Prompt >> Rewrite the data below, substituting "Notice" for every occurrence of "Policy" and leaving everything else unchanged. Omit the pictures from your answer.

(Data drawn from a collection)
____

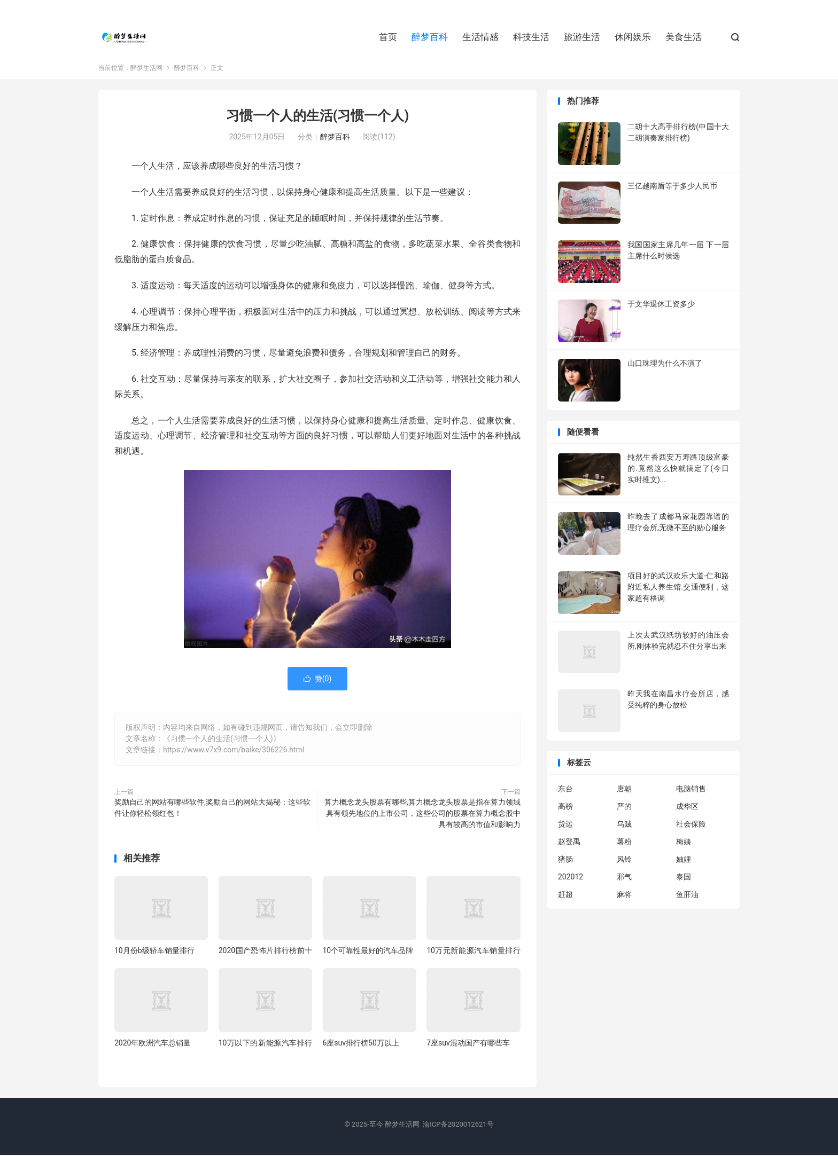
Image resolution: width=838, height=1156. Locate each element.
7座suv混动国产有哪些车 (468, 1044)
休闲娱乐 (633, 37)
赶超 (565, 895)
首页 (388, 37)
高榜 (565, 807)
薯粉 (624, 842)
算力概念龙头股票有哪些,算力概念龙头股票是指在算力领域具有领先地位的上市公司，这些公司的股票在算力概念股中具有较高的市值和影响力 (422, 814)
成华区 (687, 807)
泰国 (683, 878)
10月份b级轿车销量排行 (154, 951)
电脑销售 (691, 789)
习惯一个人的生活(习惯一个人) (317, 117)
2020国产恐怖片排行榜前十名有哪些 (265, 952)
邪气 (624, 878)
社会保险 (691, 825)
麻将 (624, 895)
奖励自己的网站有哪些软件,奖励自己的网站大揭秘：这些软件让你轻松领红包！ (212, 809)
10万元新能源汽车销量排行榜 (473, 952)
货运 (565, 825)
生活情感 (480, 37)
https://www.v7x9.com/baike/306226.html (233, 750)
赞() (318, 679)
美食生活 (683, 37)
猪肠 (565, 860)
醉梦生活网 (123, 37)
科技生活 (531, 37)
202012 (570, 878)
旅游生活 (582, 37)
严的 (624, 807)
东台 (565, 789)
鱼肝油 (687, 895)
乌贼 (624, 825)
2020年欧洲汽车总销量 (152, 1044)
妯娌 (683, 860)
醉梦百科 (430, 37)
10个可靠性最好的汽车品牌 (368, 951)
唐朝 (624, 789)
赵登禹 (569, 842)
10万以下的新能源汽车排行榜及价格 (265, 1045)
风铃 (624, 860)
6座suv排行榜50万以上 (361, 1044)
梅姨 (683, 842)
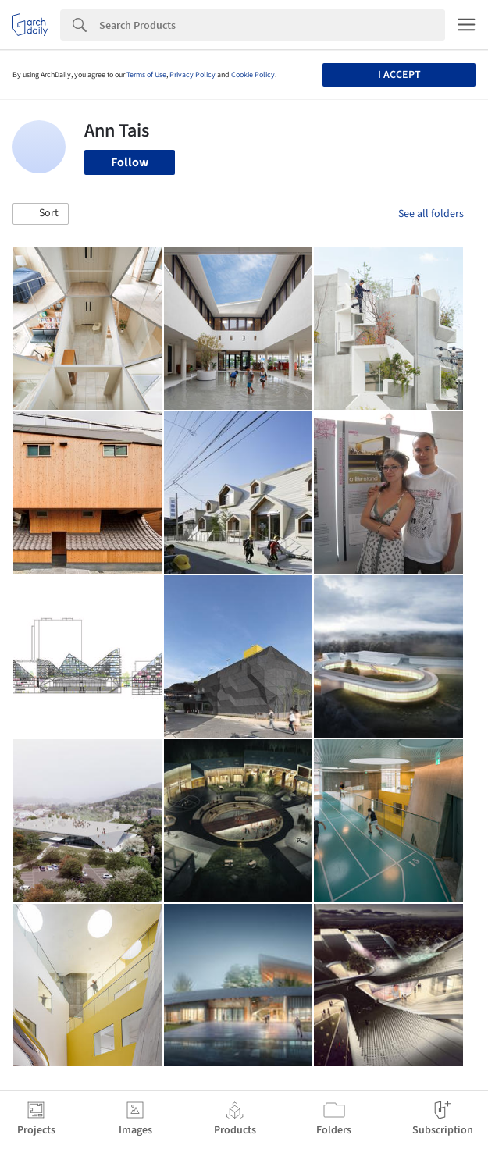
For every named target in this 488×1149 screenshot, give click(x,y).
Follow (129, 162)
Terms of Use (146, 74)
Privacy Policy (192, 74)
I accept (399, 75)
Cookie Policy (253, 74)
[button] (40, 214)
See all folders (431, 214)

____

Correct output >>
Image resolution: width=838, height=1156. Locate each element.
7座suv混动国产有哪些车 (468, 1044)
休闲娱乐 (633, 37)
赶超 (565, 895)
首页 (388, 37)
高榜 (565, 807)
薯粉 (624, 842)
算力概念龙头股票有哪些,算力概念龙头股票是指在算力领域具有领先地位的上市公司，这些公司的股票在算力概念股中具有较高的市值和影响力 (422, 814)
成华区 (687, 807)
泰国 (683, 878)
10月份b级轿车销量排行 (154, 951)
电脑销售 (691, 789)
习惯一个人的生活(习惯一个人) (317, 117)
2020国产恐怖片排行榜前十名有哪些 (265, 952)
邪气 (624, 878)
社会保险 (691, 825)
麻将 (624, 895)
奖励自己的网站有哪些软件,奖励自己的网站大揭秘：这些软件让你轻松领红包！ (212, 809)
10万元新能源汽车销量排行榜 (473, 952)
货运 (565, 825)
生活情感 (480, 37)
https://www.v7x9.com/baike/306226.html (233, 750)
赞() (318, 679)
美食生活 (683, 37)
猪肠 (565, 860)
醉梦生活网 (123, 37)
科技生活 (531, 37)
202012 (570, 878)
旅游生活 (582, 37)
严的 (624, 807)
东台 (565, 789)
鱼肝油 (687, 895)
乌贼 (624, 825)
2020年欧洲汽车总销量 (152, 1044)
妯娌 (683, 860)
醉梦百科 (430, 37)
10个可靠性最好的汽车品牌 (368, 951)
唐朝 (624, 789)
赵登禹 (569, 842)
10万以下的新能源汽车排行榜及价格 (265, 1045)
风铃 (624, 860)
6座suv排行榜50万以上 (361, 1044)
梅姨 (683, 842)
For every named target in this 488×1149 screenshot, give click(x,y).
Follow (129, 162)
Terms of Use (146, 74)
Privacy Notice (192, 74)
I accept (399, 75)
Cookie Notice (253, 74)
[button] (40, 214)
See all folders (431, 214)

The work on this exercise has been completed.